There is a growing need for a systematic study of probability distributions in tropical settings. Over the classical algebra, the Gaussian measure is arguably the most important distribution to both theoretical probability and applied statistics. In this work, we review the existing analogues of the Gaussian measure in the tropical semiring and outline various research directions.

 

Tropical hardware for data intensive applications: DNA sequence alignment to machine learning

Advait Madhavan
University of Maryland College Park, NIST

New encodings are being explored to allay the energy efficiency concerns, that fundamentally limit performance of data intensive, modern computing systems.

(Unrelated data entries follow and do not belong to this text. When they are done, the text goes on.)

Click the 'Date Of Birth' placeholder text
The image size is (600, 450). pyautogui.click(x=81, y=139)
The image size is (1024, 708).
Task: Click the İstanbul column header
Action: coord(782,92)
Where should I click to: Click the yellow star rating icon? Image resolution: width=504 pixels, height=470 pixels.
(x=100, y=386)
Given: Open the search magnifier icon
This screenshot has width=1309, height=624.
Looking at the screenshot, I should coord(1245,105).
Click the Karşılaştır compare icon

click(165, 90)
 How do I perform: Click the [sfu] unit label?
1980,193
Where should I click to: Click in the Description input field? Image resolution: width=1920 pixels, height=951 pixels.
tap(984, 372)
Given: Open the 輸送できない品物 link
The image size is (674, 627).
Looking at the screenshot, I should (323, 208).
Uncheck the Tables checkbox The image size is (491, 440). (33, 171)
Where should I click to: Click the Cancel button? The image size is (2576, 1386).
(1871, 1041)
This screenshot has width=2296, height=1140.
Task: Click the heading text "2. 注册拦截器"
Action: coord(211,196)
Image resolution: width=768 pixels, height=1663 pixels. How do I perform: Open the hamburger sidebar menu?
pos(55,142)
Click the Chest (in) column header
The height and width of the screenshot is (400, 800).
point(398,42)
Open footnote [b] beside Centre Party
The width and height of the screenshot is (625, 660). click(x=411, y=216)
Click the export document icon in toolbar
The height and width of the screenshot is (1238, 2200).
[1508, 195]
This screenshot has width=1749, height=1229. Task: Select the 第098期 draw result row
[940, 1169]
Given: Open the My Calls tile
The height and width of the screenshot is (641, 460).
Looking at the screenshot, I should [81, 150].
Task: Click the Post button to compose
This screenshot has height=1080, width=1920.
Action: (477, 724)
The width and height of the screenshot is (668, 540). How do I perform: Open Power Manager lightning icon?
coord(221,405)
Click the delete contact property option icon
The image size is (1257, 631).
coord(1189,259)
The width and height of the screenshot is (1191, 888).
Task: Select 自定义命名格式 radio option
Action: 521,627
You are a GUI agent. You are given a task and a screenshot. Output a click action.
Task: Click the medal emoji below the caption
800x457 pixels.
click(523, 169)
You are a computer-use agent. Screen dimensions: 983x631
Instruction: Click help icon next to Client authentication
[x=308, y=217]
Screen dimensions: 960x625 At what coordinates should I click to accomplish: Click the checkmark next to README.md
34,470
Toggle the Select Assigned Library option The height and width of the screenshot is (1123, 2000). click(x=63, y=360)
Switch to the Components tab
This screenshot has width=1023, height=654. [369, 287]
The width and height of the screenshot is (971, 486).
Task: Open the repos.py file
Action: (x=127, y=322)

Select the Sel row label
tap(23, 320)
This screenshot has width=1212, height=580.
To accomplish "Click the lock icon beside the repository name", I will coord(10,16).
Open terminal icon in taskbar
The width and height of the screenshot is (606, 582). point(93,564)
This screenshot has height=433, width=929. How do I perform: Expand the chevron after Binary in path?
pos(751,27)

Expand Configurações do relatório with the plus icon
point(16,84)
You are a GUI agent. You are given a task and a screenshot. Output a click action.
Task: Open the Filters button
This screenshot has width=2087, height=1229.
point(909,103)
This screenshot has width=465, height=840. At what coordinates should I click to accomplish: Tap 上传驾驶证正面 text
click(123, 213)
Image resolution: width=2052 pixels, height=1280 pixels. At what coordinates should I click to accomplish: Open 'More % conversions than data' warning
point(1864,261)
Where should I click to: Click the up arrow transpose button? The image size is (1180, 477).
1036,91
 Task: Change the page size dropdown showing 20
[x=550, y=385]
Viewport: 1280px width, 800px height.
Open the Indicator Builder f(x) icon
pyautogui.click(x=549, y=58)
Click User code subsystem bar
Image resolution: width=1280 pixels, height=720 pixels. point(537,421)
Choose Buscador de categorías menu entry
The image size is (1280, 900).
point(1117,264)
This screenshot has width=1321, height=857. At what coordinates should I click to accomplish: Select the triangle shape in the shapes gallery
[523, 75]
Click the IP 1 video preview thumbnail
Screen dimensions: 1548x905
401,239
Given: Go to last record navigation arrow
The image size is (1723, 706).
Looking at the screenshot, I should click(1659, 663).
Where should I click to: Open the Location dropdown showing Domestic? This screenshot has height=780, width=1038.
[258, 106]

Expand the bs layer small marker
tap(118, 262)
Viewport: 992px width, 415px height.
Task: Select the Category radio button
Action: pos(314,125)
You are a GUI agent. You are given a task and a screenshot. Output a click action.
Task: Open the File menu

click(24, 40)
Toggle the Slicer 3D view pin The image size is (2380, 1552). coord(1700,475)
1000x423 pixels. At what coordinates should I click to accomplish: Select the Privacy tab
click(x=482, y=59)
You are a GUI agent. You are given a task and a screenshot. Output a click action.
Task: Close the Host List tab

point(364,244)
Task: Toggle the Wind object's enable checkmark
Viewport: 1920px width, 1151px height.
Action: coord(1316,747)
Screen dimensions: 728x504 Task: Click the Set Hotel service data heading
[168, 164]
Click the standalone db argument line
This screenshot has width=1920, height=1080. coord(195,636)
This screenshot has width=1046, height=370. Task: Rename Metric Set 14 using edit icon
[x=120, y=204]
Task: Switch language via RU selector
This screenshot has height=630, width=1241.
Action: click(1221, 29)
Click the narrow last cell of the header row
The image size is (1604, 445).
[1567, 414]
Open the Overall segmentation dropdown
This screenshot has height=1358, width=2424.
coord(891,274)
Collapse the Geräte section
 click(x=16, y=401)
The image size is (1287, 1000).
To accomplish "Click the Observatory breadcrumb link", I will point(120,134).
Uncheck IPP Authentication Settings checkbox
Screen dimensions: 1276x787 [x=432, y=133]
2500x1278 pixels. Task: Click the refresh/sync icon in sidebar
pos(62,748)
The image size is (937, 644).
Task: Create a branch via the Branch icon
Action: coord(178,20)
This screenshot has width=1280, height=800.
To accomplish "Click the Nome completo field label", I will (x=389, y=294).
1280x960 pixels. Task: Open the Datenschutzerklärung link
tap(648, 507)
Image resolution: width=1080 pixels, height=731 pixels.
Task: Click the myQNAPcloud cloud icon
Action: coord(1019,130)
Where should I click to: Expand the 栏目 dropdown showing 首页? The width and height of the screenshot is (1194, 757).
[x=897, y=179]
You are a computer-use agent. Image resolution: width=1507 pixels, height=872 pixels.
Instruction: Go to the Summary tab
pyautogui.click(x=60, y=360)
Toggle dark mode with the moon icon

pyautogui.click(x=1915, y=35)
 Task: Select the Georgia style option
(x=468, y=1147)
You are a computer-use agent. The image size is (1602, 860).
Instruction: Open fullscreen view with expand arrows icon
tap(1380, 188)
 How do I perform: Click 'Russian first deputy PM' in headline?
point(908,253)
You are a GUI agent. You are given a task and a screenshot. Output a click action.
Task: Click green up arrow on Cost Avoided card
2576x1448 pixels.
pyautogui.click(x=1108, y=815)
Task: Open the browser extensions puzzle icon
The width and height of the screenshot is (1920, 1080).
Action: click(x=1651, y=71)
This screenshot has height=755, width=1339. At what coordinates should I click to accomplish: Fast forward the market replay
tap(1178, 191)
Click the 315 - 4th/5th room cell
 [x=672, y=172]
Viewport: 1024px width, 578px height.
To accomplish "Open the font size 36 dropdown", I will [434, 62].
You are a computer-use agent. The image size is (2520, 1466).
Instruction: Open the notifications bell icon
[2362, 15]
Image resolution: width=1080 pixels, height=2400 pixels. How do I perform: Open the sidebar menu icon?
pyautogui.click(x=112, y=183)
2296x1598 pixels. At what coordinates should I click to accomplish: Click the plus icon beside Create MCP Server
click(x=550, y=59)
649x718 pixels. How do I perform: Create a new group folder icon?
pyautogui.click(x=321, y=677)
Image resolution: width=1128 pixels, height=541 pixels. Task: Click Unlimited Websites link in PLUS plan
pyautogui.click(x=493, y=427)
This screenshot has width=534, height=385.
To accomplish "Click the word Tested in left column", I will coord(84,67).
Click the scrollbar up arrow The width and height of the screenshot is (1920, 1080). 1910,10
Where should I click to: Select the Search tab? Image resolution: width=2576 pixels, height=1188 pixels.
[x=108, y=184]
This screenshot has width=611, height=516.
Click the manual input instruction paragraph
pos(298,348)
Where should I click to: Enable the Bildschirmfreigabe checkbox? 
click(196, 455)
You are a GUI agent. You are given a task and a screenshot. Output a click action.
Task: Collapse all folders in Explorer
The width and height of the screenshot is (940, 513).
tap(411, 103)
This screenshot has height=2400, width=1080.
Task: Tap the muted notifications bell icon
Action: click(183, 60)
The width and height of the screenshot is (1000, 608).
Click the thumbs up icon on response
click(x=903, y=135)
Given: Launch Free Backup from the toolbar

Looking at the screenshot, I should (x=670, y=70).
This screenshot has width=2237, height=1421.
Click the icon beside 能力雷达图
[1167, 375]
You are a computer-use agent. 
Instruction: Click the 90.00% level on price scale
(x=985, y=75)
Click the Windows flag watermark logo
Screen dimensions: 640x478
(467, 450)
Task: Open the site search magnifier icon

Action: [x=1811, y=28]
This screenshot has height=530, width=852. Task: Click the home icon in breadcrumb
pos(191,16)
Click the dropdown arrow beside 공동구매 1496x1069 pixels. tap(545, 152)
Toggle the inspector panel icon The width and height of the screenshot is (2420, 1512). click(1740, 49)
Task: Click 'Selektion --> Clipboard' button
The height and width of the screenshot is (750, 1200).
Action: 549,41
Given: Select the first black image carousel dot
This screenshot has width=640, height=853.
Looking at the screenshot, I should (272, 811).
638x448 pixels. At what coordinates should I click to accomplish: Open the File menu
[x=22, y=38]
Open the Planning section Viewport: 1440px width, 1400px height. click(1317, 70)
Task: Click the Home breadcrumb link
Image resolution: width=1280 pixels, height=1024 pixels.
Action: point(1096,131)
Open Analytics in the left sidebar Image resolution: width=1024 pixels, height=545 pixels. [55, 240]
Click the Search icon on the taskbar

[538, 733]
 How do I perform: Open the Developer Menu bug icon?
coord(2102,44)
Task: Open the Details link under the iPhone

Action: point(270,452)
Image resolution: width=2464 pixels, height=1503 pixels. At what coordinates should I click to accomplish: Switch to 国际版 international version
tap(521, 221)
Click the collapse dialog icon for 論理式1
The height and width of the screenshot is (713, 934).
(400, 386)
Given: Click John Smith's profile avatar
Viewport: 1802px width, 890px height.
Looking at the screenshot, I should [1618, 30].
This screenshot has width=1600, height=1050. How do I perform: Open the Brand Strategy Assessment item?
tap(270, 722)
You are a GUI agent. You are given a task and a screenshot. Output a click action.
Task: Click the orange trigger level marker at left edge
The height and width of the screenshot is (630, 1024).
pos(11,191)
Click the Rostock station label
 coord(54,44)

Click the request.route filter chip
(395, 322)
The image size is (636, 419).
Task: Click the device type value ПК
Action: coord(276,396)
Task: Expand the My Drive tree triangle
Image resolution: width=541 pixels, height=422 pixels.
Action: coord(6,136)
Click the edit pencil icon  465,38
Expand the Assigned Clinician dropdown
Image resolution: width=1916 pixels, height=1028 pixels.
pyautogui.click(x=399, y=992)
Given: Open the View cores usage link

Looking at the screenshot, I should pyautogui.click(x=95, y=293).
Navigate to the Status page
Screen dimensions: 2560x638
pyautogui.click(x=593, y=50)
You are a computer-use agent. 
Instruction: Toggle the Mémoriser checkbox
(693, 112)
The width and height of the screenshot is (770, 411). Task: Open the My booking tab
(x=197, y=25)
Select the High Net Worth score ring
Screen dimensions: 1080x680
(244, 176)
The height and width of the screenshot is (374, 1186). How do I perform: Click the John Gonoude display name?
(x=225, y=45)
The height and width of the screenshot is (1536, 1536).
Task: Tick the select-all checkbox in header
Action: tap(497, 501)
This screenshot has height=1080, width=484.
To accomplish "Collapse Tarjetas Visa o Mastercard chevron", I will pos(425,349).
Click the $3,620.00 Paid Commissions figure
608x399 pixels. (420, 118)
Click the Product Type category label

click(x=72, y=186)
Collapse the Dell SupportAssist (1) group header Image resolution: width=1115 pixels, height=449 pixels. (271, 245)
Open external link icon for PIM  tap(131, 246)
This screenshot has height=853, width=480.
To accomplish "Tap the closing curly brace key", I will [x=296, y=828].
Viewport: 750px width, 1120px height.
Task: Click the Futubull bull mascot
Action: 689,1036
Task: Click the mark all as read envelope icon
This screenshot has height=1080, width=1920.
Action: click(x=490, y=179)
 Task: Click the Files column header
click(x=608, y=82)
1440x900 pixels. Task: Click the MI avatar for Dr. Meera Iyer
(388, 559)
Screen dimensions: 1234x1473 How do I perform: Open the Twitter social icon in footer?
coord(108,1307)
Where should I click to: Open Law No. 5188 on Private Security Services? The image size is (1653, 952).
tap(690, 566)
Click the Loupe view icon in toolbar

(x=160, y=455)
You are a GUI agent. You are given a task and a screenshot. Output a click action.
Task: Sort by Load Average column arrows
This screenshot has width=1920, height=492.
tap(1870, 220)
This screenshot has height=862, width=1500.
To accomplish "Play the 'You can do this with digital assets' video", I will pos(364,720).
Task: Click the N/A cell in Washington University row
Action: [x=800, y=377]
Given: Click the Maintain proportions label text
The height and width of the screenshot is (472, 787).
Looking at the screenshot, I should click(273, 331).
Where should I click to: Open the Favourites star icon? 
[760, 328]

One such brain inspired encoding, known as Race Logic, encodes information in the arrival time of signals. With such an encoding, conventional-computing gates such as OR, AND and delay gates perform MIN, MAX and addition-by-constant operations respectively. Hence with we end up with elegant hardware implementations for the fundamental operations of tropical algebra. This allows tropical operations to be easily expressed with temporally-coded hardware, which allows data intensive problems to be solved with low latency, low energy computer architectures. One such architecture is a DNA sequence alignment engine which calculates the edit distance between two input sequences. Our architecture physically implements the dynamic programming nature of tropical graph traversal methods, on a programmable edit-graph. The other architecture describes a programmable methodology of mapping various decision tree based forests to MIN/MAX gates and is used for high throughput in-sensor image classification. The main message of this talk is to stress on the symbiosis between tropical algebra and computing hardware communities, which we believe can lead to development of compact, energy efficient, computing hardware for new classes of complex optimization problems.